» **Problem**:
Search the entries for the word "call". Copy every line that holds it.
☆ ☆ ☆ ☆
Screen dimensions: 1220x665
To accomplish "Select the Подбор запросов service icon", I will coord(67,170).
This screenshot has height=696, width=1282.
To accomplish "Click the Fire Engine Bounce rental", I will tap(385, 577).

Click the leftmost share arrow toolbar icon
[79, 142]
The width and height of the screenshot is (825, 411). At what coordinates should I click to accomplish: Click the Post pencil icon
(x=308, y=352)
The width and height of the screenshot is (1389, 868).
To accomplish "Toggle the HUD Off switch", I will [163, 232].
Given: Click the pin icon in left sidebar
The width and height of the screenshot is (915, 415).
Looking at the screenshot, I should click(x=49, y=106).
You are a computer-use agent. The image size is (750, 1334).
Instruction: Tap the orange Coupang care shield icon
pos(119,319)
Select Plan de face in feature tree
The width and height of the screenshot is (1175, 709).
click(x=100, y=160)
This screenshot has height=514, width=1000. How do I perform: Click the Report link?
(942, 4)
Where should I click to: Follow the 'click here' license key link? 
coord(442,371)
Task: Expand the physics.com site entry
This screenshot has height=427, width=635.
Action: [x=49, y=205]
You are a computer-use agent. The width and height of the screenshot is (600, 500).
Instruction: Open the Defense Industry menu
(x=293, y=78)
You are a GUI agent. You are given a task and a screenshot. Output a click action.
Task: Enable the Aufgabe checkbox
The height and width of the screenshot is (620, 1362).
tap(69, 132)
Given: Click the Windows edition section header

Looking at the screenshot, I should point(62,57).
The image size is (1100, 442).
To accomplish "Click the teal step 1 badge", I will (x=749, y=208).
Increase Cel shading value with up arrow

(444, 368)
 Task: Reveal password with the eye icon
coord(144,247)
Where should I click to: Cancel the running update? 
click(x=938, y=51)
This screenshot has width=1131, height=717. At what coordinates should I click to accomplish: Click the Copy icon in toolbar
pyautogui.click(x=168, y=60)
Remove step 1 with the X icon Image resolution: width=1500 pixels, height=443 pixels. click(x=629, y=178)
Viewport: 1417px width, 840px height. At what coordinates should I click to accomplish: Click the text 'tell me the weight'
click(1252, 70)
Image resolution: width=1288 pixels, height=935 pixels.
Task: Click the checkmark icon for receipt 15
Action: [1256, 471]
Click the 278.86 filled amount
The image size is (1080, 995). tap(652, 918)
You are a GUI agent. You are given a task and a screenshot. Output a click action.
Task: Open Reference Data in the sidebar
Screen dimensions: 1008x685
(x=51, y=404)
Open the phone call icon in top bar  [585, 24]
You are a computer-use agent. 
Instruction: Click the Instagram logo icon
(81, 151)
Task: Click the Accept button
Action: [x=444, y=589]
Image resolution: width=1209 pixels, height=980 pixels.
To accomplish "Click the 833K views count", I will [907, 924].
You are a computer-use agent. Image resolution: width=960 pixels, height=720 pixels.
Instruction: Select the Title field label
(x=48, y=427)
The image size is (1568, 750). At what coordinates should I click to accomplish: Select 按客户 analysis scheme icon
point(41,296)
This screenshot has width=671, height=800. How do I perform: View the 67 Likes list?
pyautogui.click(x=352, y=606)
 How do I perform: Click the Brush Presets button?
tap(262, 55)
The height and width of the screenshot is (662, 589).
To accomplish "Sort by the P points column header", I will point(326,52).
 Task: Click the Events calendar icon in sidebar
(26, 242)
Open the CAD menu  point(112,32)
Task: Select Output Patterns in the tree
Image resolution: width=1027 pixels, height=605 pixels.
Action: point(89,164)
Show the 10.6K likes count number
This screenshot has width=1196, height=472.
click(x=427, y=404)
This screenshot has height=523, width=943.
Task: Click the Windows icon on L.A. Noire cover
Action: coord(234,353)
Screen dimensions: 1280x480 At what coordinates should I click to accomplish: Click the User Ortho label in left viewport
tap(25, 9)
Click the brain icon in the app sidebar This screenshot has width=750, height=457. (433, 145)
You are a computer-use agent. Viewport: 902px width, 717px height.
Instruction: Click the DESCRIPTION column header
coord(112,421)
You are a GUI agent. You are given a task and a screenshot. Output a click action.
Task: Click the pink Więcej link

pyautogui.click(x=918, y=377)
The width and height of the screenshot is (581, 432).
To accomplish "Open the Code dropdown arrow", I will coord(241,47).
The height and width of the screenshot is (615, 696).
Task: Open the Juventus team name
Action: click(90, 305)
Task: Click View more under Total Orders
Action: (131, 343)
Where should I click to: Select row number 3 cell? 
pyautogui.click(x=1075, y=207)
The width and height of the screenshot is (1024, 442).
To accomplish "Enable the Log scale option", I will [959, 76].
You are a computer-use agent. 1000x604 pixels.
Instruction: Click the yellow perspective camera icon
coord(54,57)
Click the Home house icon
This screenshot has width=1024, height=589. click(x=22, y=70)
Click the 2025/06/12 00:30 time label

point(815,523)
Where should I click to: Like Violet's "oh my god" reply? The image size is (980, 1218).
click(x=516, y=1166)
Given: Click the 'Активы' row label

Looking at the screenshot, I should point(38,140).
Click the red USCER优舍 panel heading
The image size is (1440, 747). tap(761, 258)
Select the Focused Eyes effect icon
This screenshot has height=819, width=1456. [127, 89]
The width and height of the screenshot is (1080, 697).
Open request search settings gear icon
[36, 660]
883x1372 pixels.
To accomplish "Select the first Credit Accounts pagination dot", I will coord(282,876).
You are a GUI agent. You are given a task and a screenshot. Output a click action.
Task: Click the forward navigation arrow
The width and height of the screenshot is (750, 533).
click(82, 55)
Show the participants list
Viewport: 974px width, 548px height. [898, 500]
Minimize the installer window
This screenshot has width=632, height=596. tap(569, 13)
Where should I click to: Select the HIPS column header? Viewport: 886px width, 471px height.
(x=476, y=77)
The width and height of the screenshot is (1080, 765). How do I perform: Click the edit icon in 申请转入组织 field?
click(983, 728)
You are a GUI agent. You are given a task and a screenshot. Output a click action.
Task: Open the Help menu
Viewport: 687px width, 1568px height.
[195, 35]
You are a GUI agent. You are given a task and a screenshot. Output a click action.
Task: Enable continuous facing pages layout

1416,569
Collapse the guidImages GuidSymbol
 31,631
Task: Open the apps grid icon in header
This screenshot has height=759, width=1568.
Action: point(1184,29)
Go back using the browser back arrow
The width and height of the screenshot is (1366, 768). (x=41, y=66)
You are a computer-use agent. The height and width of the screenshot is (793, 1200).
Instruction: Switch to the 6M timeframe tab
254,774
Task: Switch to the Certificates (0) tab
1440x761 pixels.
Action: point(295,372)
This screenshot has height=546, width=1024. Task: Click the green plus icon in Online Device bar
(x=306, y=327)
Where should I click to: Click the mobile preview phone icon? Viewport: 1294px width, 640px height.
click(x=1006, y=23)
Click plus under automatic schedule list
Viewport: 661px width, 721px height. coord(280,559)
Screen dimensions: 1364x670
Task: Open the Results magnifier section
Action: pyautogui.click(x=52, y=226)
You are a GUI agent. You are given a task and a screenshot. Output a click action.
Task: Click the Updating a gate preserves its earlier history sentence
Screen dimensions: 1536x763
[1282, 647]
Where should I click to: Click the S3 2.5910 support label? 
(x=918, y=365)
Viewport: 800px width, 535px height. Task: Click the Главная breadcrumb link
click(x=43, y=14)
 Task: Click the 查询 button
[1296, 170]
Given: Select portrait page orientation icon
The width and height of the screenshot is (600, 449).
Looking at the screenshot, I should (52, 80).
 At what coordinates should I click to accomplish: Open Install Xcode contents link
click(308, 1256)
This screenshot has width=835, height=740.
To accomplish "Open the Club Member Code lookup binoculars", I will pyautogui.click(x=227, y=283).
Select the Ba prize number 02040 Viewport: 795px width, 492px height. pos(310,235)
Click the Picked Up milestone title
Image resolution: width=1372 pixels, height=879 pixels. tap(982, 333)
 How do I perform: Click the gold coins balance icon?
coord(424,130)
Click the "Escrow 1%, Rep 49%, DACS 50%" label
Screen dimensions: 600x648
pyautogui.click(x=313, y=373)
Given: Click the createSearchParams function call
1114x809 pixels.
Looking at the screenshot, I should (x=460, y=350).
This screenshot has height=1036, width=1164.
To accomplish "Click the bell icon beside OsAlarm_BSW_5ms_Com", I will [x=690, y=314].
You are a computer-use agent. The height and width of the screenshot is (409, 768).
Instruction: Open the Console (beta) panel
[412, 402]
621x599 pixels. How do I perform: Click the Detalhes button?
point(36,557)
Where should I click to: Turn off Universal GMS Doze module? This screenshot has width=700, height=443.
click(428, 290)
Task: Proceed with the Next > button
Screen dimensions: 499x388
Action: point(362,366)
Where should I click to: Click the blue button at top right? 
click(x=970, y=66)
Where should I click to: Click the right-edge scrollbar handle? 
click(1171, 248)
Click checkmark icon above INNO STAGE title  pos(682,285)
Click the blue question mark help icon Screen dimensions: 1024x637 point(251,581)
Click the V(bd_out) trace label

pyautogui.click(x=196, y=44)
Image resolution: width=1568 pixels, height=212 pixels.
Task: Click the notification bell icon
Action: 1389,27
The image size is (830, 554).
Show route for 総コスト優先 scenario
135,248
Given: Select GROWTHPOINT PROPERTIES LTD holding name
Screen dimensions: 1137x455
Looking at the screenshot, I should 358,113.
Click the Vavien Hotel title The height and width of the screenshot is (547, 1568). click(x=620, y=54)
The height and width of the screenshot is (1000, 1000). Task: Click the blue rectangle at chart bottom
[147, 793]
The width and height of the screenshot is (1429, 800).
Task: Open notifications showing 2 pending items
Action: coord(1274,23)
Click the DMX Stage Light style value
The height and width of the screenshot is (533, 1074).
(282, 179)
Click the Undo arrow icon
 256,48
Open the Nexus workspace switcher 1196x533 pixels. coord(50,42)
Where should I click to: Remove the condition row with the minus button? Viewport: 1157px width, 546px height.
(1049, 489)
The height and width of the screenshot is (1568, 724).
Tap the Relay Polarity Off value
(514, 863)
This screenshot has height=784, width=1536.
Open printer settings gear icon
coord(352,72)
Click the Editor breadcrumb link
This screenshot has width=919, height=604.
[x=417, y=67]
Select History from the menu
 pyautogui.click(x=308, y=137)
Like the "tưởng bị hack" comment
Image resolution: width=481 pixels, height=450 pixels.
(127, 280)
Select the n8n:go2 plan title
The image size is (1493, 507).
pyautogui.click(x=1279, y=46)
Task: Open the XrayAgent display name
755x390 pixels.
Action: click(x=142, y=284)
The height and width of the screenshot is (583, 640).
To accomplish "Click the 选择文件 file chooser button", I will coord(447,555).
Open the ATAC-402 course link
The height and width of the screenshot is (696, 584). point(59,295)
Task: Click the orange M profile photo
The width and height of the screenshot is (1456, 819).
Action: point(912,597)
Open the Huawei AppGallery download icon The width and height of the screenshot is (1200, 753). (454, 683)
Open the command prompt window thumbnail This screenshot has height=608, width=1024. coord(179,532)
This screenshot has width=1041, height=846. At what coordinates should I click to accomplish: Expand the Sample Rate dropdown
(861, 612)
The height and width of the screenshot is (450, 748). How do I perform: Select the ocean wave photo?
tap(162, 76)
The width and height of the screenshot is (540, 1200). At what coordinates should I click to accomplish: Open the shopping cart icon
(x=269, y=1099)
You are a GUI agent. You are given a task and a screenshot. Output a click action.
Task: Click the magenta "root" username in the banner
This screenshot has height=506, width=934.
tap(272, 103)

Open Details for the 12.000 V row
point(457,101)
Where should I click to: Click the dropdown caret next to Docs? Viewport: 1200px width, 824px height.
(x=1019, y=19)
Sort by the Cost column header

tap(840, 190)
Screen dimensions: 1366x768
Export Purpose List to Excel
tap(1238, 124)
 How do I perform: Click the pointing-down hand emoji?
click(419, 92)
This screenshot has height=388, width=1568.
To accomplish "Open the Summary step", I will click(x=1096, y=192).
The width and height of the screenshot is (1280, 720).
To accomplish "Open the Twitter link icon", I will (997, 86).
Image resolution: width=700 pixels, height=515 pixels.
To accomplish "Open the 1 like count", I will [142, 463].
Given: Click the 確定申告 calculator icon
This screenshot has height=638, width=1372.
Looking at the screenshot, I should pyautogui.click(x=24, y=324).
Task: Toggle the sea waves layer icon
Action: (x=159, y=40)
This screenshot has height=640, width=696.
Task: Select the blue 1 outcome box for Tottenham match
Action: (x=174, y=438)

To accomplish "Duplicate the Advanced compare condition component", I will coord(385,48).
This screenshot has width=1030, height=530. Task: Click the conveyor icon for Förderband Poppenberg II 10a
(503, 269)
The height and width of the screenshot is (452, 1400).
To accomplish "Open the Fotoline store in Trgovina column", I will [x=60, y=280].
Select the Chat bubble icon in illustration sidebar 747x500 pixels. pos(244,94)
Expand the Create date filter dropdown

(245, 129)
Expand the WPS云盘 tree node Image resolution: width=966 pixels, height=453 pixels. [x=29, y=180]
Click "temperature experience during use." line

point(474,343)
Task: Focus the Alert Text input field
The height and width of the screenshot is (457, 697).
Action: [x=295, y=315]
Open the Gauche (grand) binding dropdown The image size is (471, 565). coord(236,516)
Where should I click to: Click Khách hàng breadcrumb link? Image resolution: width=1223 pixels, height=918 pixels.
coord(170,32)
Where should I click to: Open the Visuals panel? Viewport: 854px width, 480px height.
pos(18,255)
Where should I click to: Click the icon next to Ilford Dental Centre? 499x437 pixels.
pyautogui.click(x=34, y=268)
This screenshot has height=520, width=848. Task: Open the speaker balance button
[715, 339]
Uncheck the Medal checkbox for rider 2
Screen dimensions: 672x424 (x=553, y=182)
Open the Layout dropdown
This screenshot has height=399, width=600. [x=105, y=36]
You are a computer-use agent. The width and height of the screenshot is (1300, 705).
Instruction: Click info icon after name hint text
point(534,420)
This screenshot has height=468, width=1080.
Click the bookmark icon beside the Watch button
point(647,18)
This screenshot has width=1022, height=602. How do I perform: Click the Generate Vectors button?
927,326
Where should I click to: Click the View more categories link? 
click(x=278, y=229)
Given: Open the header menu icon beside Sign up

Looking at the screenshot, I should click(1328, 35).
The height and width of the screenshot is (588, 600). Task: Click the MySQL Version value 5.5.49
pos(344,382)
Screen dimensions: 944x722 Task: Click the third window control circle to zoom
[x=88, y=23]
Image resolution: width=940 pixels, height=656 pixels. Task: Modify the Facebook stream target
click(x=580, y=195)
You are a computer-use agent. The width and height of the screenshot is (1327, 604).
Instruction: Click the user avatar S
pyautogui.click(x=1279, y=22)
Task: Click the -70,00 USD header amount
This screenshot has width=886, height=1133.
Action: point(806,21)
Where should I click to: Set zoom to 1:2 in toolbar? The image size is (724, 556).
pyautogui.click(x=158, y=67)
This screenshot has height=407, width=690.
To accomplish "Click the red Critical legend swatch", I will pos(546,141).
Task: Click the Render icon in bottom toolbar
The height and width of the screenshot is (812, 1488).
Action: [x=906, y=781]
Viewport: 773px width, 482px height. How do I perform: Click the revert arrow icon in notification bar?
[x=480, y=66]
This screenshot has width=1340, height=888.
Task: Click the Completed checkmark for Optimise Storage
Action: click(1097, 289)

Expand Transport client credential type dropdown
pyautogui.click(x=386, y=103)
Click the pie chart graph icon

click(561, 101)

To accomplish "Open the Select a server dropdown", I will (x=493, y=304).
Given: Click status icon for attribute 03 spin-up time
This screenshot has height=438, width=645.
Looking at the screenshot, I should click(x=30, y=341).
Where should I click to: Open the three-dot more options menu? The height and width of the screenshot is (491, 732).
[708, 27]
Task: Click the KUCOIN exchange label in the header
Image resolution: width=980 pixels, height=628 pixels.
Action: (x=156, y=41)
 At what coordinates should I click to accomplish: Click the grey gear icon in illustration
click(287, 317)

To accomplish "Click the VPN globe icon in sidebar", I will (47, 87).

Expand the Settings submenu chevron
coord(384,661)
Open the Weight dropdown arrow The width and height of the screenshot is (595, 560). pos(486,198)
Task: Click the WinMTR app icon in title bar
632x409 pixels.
☆ ☆ ☆ ☆
» **Answer section**:
Open the phone call icon in top bar  [585, 24]
Given: Click the createSearchParams function call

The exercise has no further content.